(EXERCISE DATA begins)

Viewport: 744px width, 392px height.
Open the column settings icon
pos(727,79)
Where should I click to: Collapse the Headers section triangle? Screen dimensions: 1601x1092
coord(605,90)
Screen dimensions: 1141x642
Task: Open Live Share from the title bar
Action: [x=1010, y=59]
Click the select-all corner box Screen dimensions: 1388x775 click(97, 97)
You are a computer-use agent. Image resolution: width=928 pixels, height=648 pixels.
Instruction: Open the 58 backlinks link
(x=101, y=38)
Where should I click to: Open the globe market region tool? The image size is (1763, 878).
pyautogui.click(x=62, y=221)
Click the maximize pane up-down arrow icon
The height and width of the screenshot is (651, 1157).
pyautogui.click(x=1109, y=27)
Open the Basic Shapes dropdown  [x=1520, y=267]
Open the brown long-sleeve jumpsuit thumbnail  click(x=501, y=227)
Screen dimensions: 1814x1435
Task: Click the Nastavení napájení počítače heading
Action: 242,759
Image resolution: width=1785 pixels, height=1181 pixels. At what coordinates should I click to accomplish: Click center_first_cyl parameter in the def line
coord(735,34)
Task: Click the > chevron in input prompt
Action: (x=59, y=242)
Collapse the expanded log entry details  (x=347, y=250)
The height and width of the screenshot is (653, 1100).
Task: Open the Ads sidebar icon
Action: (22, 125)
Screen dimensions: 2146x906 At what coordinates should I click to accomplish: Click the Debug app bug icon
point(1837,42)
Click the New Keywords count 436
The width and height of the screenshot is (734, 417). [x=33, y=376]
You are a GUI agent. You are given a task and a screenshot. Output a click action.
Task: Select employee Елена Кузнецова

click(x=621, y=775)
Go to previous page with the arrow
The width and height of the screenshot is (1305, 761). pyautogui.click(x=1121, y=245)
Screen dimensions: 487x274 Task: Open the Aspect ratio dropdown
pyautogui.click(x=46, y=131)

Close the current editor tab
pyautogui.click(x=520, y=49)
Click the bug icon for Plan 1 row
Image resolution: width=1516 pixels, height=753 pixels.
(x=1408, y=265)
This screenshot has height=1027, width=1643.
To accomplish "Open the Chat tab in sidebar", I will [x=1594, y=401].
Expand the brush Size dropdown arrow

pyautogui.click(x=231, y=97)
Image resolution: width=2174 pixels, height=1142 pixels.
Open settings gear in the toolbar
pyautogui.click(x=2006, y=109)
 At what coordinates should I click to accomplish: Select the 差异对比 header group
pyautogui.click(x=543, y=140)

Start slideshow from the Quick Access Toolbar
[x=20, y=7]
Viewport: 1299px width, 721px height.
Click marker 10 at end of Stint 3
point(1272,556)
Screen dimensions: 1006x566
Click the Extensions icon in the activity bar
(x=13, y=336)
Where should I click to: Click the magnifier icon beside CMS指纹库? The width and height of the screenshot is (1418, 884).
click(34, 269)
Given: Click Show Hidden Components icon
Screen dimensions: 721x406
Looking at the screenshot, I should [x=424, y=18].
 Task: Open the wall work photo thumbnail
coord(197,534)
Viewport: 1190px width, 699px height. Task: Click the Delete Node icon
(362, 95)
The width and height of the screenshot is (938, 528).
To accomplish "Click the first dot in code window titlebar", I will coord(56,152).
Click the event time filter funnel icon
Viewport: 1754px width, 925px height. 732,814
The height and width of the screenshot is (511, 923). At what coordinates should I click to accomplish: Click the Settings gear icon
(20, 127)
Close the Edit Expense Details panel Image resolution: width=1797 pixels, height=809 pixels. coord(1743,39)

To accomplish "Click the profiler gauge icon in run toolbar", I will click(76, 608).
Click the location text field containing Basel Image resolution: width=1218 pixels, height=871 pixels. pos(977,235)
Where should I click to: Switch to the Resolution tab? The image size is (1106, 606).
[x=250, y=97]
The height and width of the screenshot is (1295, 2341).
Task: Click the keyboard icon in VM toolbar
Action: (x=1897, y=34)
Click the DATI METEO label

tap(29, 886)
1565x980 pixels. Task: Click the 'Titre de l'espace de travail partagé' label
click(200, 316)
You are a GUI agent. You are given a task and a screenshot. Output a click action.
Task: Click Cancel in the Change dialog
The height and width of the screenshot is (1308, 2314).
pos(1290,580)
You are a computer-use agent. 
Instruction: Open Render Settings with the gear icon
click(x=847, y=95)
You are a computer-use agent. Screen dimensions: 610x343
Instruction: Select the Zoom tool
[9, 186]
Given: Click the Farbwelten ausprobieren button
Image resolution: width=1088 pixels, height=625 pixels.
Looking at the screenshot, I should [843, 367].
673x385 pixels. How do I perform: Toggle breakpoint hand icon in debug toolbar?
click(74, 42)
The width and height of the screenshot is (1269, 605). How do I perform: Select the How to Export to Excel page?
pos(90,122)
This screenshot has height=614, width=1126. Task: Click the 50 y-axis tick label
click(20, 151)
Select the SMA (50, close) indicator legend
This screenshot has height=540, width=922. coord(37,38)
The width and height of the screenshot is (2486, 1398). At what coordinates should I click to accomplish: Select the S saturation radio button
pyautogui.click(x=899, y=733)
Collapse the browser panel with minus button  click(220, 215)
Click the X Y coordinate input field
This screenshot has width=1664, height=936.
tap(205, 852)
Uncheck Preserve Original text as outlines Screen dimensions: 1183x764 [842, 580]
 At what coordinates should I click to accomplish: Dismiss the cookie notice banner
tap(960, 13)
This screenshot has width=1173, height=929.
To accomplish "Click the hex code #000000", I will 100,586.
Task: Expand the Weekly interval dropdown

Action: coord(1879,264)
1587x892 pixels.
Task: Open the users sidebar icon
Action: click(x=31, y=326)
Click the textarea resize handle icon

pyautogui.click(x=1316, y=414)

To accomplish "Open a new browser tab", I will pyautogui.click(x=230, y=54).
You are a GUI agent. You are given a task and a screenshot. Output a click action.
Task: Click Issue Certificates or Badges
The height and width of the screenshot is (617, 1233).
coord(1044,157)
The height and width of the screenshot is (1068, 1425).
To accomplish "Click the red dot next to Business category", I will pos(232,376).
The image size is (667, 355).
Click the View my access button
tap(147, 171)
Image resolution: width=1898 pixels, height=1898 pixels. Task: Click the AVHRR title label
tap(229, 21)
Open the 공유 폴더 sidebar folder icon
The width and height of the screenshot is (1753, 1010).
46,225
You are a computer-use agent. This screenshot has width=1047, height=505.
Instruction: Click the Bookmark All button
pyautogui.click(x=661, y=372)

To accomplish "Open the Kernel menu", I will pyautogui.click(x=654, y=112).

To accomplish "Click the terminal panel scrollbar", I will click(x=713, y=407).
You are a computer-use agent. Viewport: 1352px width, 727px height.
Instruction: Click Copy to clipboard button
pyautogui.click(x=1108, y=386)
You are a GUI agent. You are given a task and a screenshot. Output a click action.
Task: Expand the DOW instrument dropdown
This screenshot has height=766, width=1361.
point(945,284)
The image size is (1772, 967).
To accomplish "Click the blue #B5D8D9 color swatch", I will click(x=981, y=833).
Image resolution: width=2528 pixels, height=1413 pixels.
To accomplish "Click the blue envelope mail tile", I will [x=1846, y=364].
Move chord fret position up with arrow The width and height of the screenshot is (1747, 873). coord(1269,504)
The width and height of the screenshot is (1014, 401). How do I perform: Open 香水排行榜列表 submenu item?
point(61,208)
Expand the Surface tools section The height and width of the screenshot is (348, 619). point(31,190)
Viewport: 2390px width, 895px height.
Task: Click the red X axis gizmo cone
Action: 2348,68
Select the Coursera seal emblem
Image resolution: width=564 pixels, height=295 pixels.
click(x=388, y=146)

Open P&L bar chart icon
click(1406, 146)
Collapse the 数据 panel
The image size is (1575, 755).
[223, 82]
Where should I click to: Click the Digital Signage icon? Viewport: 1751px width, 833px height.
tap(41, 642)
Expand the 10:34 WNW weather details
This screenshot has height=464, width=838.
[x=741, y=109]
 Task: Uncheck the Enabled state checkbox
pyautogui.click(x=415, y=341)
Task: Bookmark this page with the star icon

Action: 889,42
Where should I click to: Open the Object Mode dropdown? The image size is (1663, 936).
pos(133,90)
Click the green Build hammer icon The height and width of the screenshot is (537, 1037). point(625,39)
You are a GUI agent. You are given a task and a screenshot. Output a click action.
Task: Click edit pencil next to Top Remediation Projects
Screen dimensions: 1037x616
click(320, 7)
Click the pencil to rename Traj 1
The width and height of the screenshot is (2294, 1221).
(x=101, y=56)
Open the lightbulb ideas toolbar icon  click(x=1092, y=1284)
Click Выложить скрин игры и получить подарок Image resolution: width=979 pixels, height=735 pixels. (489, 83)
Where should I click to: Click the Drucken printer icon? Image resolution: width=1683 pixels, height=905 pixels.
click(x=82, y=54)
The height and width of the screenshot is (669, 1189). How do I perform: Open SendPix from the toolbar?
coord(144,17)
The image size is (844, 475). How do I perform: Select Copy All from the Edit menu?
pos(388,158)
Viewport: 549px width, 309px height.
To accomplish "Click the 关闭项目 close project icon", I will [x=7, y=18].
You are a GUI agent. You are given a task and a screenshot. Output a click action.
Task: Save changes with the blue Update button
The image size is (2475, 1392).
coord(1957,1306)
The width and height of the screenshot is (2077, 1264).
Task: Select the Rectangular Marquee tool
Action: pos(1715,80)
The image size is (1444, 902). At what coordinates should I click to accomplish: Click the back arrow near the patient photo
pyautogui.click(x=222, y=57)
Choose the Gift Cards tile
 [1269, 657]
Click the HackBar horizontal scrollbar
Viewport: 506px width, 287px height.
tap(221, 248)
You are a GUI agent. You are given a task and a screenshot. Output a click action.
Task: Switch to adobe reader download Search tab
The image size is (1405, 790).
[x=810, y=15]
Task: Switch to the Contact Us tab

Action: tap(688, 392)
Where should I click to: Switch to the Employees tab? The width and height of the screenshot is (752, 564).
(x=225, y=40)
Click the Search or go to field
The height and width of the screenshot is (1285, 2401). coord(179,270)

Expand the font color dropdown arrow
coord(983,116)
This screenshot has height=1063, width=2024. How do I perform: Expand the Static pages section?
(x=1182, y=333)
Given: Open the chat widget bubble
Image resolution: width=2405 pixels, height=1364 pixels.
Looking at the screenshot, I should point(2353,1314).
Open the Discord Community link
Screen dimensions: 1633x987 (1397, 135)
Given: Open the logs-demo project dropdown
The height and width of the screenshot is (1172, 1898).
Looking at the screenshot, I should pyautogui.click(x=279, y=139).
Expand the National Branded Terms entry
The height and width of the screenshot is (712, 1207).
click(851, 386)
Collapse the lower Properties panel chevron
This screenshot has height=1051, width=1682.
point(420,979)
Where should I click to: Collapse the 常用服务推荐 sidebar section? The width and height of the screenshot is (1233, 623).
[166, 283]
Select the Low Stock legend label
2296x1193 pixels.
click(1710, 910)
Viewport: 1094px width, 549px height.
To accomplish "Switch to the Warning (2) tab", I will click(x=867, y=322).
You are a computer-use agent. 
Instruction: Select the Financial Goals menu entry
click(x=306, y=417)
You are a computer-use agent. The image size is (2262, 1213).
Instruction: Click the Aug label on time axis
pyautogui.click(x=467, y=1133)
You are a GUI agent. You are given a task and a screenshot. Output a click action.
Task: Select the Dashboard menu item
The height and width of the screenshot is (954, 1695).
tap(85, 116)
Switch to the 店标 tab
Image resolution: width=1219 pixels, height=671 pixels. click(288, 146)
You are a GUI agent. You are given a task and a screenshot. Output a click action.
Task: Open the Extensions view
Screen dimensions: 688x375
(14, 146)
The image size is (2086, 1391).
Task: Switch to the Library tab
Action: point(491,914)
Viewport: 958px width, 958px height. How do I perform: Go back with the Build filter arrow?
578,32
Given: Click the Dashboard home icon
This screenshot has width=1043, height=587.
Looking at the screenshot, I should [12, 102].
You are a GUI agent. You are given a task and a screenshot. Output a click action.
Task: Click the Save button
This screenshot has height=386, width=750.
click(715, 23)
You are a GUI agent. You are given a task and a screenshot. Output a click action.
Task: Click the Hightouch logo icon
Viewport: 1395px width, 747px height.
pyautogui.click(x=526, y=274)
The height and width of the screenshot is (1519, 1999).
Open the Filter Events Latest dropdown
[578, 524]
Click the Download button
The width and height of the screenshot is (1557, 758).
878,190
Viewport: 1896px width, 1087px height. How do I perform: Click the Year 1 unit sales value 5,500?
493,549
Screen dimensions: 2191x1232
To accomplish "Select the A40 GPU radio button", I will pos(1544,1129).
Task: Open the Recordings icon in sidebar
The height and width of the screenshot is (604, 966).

(EXERCISE DATA ends)

* _AIM OF THE EXERCISE_
Within the data above, the span starting at the line containing "At what coordinates should I click to accomplish: Dismiss" and ending at the line containing "Task: Click Issue Certificates or Badges" is to be retyped exactly, with no other lines.

* _RESULT_
 At what coordinates should I click to accomplish: Dismiss the cookie notice banner
tap(960, 13)
This screenshot has width=1173, height=929.
To accomplish "Click the hex code #000000", I will 100,586.
Task: Expand the Weekly interval dropdown

Action: coord(1879,264)
1587x892 pixels.
Task: Open the users sidebar icon
Action: click(x=31, y=326)
Click the textarea resize handle icon

pyautogui.click(x=1316, y=414)

To accomplish "Open a new browser tab", I will pyautogui.click(x=230, y=54).
You are a GUI agent. You are given a task and a screenshot. Output a click action.
Task: Click Issue Certificates or Badges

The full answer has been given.